Top 10 Tips for Beginners in PokemonSince Diamond and Pearl remakes got announced (FINALLY), I predict that beginners will play this. Here's a couple tips for you guys (also feel free to add more if you like). Oh yeah, and this just doesn't go for the remakes. This goes for all the Pokemon games so pika pika.
You should also prioritize your master ball on legendaries with factors that makes them harder to capture. For example, keeping your master ball for an electric type might not be a bad idea since electric types are immune to paralysis status which is a useful status for capture.
Seriously! Don't miss on shinies. I only caught like 6 shinies in my life, and two of them are the red gyarados, and the shiny Metagross of ORAS.
To show you the usefulness of moves of different types, let's take Conkeldurr as an example. It is a fighting type so you might want to only give fighting type moves for STAB. However, that leaves you vulnerable to psychic, ghost, flying, and fairy types. That's why instead of four fighting type moves it is better to have only one fighting type move, and have knock off to deal super effective damage against ghost and psychic type, ice punch for flying types, and poison jab for fairy types. There are some cases however where you might want to use two moves of the same type, but that serves different purpose. To go back on Conkeldurr, I can for example have Drain Punch as my main way to deal damage, as well as recover, and Mach Punch in case the opponent is at low HP, and I need to go first on the next turn.

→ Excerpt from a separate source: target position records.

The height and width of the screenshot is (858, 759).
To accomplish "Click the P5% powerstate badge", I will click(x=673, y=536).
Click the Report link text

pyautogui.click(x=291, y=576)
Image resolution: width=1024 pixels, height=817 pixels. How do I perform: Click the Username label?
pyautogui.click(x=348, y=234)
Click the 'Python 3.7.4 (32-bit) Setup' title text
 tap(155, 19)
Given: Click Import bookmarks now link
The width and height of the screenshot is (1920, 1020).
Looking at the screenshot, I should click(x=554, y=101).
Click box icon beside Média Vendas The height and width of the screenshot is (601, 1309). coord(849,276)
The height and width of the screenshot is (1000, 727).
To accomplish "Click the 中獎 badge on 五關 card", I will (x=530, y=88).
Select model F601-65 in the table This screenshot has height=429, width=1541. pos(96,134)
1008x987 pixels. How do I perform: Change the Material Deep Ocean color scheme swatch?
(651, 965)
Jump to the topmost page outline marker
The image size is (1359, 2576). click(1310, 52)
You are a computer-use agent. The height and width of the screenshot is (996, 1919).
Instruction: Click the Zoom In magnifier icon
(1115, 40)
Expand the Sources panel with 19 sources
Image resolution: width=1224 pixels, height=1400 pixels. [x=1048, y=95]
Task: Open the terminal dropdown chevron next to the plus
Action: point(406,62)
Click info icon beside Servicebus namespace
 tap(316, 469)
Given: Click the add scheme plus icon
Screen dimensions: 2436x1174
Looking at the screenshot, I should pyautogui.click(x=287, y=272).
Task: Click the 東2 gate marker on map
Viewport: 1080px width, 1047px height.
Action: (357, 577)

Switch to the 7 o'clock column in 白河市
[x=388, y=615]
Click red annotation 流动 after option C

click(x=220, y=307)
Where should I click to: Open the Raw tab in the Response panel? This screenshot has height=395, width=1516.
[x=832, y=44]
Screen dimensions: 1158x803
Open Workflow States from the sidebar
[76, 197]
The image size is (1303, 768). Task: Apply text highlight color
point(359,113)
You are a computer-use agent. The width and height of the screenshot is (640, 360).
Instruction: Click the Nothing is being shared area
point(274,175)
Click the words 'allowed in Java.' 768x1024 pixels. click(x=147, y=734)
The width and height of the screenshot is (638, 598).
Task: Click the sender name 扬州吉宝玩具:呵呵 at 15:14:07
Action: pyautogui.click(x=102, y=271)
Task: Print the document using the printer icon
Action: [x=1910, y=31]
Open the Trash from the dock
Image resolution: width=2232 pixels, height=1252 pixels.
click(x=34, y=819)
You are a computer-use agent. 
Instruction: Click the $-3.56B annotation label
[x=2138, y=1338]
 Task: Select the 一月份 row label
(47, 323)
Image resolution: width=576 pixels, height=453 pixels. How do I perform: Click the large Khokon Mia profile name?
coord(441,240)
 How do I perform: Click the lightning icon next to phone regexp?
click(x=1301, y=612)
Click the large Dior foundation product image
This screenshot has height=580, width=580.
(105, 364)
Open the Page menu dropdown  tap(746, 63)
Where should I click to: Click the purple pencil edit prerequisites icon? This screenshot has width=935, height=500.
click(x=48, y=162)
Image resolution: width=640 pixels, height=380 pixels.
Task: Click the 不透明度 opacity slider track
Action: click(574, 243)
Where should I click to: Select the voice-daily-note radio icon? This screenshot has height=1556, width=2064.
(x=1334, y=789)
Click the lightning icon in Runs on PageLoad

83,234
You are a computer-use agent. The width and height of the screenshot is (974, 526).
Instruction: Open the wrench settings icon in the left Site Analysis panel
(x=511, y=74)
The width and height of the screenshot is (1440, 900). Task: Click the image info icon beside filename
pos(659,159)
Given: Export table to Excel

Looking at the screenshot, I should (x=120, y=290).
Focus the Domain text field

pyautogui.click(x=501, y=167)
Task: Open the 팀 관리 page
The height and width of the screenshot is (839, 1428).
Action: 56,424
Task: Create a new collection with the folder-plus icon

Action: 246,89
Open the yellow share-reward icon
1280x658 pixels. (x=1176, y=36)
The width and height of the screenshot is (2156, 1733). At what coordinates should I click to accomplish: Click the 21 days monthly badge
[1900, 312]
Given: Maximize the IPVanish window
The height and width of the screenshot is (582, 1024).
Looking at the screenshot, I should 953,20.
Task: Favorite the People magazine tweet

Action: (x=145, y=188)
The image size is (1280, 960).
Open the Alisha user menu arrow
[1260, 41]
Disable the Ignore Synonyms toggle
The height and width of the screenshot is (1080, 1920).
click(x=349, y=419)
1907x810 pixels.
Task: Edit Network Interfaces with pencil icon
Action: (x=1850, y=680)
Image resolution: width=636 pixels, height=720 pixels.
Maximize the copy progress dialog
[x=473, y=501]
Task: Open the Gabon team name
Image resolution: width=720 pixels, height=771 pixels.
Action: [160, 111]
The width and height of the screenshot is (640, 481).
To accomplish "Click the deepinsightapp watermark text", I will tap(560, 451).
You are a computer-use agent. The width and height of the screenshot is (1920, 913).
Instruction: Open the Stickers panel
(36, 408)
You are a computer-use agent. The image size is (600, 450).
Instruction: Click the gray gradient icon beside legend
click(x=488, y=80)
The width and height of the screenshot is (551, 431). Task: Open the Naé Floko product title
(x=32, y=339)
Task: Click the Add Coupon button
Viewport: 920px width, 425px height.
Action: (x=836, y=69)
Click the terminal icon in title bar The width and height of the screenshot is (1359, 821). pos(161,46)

Of course, if you are playing any games from Sun and Moon and onwards (until they may or may not bring them back in the Sinnoh remakes, cause who knows?), HMs are not a thing anymore, so you don't have to worry about that. However, in the games where HMs are a thing, I recommend you using an HM slave, which is basically a pokemon that exist in your party only to use HM. For example, in ORAS, I used a Slaking who learned Strength, cut, nature power, and rock smash. It was surprisingly useful in moments where I had to use it in battle, but its main purpose was to use those HMs to make me progress through the game. The reason why I recommend you to do this, is because HMs are often not very good to use in battles, even in a playthrough (Surf and Fly being exceptions). And you can't make your pokemon forget about those moves until you find a NPC that makes you forget those moves, or in the case of older games, you are stuck with those moves forever.
You pretty much should train your pokemon equally to have your stats well spread. It not only makes the game easier since you are not reliant on only one pokemon, but also, it is just more fun if you ask to me. I mean having a full team of 6 and learning how to use each of them in the situations they are strong, is way more fun than just playing one pokemon through the whole game. At least in my opinion.
You can do that if you want a challenge or just want to have fun, and in fact, with double types, you might do something cool with your team, but if you want to be the strongest as possible in your playthrough, let's just say this is not optimal, and you better try not having more than two or three pokemon of the same type, for covering the whole type chart.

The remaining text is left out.